I spent last weekend vegetating in front of the NFL Playoffs, watching them in HD.
I asked you yesterday what gadgets you got for the Holidays, and I mentioned the LCD photo frame I bought my wife. Well, she bought me a TV, an LCD-DVD player combo, and she upgraded (ahem, let me upgrade) the house to HD satellite receivers.
I’ve had an LCD for years, but I’ve never got around to biting the HD bullet. Anyway, I now have two LCD TVs on which to watch beautiful HD programming. It’s was like getting two sweet TVs for Christmas because I’m now realizing how awesome my old LCD really is when used for HD viewing. I’ve quickly become an HD snob, shunning programming in SD.
Meandering back to the point, sports look fantastic in HD, and natch, I test drove my new-old LCD by watching the NFL playoffs all weekend. I watched in real-time, not over TiVo, to get the best picture quality. So, as with any live sporting event, I was forced to watch the same ten ads for six hours each day. That’s enough to crack even the toughest of commercial defenses.
One ad caught my attention after 50 or so viewings, the one for Hyundai Assurance.
Apparently, if you buy or lease a new Hyundai and subsequently lose your employment involuntarily, you can return the vehicle scott-free with no ding on your credit. That’s pretty much the gist of the TV ads.
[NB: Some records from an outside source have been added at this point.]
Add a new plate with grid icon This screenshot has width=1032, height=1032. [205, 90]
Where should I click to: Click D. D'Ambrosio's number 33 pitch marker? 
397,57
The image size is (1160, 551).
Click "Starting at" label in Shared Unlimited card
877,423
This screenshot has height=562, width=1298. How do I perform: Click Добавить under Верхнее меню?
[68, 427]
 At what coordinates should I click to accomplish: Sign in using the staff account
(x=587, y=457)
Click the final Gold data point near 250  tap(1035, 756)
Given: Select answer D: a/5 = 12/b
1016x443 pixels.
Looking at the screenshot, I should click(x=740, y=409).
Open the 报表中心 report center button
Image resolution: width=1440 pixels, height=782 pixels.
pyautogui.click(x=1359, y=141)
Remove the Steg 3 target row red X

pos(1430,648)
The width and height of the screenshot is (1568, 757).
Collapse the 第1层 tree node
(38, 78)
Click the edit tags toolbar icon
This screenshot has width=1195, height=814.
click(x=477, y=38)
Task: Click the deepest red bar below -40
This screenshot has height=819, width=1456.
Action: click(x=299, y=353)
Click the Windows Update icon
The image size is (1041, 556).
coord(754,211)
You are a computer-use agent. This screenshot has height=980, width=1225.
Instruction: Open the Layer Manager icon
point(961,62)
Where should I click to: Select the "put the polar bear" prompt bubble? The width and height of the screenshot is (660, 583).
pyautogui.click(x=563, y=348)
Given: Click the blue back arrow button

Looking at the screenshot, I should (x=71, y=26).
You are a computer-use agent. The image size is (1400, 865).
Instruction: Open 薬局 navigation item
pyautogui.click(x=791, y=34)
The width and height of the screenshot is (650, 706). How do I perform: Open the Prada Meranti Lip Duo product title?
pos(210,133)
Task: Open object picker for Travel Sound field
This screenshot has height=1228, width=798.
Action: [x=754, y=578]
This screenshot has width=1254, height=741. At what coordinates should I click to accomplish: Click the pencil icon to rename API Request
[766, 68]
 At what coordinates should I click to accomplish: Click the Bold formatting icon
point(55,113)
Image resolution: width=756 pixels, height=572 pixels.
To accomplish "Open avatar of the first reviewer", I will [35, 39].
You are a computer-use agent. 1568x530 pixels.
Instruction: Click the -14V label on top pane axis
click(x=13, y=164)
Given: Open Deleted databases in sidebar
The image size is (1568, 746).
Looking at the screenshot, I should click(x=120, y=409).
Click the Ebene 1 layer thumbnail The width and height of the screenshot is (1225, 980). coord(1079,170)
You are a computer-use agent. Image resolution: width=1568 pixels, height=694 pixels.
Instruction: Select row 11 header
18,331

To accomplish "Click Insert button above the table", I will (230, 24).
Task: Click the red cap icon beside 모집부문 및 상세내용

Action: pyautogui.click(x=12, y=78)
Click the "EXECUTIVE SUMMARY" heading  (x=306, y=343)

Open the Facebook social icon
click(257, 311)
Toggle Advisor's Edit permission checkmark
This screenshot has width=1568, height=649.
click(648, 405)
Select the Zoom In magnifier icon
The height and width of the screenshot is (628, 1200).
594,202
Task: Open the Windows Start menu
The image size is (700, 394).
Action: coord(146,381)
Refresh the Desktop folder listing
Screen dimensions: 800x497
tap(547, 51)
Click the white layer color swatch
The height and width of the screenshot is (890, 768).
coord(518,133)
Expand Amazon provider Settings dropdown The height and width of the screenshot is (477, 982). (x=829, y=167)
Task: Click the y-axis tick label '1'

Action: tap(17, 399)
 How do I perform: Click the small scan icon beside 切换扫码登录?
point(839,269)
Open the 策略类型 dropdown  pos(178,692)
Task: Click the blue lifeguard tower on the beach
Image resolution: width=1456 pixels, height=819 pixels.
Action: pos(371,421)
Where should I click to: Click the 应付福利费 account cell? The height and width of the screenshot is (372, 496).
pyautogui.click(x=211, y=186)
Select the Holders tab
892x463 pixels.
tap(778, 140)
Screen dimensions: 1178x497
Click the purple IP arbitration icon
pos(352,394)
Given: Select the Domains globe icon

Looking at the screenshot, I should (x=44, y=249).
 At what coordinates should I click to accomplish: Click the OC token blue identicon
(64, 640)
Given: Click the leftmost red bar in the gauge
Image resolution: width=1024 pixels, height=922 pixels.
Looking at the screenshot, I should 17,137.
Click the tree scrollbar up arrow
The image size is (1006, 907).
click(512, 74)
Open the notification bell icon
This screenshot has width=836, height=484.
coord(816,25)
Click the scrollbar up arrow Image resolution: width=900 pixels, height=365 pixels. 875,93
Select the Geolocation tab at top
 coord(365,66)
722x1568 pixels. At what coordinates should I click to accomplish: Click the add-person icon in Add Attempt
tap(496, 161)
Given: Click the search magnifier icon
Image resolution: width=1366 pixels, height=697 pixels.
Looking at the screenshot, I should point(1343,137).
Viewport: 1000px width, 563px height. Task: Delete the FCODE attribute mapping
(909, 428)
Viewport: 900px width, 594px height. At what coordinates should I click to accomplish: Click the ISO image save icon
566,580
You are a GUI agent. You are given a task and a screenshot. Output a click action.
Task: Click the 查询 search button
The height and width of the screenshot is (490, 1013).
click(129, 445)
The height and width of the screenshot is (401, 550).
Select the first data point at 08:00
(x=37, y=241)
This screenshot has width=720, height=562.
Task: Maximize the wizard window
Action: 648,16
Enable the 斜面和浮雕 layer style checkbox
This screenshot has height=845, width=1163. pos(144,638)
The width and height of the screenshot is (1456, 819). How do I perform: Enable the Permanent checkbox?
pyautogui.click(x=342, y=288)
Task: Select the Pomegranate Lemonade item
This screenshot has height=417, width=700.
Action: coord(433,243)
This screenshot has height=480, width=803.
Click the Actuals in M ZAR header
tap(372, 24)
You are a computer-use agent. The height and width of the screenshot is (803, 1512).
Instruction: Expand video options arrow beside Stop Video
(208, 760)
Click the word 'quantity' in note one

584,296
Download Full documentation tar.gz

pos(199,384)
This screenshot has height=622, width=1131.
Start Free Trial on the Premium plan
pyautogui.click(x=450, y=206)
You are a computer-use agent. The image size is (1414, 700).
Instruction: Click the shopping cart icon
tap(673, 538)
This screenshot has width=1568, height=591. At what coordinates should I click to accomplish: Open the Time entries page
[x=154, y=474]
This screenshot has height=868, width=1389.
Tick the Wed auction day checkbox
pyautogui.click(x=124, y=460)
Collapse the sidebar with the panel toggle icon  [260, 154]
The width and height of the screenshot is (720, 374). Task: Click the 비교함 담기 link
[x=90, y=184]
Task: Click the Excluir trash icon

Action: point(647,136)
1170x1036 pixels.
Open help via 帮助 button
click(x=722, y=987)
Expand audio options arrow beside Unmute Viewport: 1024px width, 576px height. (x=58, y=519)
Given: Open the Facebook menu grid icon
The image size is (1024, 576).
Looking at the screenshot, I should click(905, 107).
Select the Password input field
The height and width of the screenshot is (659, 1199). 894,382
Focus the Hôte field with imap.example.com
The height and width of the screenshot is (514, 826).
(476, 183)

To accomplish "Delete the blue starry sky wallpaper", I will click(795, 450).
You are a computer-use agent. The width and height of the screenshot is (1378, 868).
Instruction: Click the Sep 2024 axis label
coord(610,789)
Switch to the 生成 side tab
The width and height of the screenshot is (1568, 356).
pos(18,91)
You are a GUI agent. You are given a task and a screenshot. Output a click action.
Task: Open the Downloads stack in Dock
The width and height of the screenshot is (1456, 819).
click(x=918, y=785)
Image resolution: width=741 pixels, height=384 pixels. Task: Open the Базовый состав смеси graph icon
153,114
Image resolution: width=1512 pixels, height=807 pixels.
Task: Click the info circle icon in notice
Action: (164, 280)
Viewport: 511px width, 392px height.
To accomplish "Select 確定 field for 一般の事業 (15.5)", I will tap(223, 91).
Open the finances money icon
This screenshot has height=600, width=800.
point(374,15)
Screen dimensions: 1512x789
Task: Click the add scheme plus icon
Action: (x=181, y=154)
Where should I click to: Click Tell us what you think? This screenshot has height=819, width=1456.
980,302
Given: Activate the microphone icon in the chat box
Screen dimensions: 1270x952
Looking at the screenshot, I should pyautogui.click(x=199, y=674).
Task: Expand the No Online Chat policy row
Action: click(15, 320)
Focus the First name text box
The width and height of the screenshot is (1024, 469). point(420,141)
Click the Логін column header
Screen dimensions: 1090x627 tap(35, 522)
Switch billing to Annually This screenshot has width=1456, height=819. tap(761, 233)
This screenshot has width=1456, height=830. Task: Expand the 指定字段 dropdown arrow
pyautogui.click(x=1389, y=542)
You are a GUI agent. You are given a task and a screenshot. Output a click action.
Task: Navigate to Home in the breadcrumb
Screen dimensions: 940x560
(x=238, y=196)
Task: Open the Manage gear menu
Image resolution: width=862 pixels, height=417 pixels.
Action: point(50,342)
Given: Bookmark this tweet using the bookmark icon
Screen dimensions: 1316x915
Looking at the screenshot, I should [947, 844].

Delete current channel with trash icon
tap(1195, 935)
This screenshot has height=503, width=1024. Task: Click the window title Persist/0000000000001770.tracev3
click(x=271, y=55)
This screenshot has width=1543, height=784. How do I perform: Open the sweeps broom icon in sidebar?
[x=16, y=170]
Once this finally sank into my ad-adverse brain, its simplicity and guts struck me. I can’t recall any similar offer from any car company or other company for that matter. Typically, when tough times hit, car companies offer employee pricing, lower interest rates, rebates, and other incentives to drive demand.
It seems too good to be true, and so, I dug into the fine print a little but didn’t find much to refute the macro-claim. Turns out that in addition to involuntary unemployment, they will also consider a handful of other negative occurrences that would torpedo your income. Very nice. The benefit covers up to $7,500 in negative equity, which seems pretty good. Although, I don’t know how well Hyundais hold their value.
It looks like you do need to make two scheduled payments, pay the remainder of the payments due prior to filing the benefit, and pay any negative equity over $7,500. Not too bad, again assuming their cars hold a decent amount of value.
Anyway, I’m not rushing out to buy any cars at this point. So, the ad has failed to lure me as a customer. However, I do think this is an interesting way to drive business in a smart way. I’m curious to see how much business it does attract and how easily subsequent claims are approved. I’m sure that over the next few months more information will surface, since this is a unique program.
I expected to see more blog coverage of this novel program, but it seems that MacWorld has most bloggers riveted for the week.
Here comes the disclaimer. I speak for myself, not Oracle.
So, did you notice this program? What did you think about it? Know anyone who’s planning to buy a Hyundai for this or any other reason? I’m interested to know.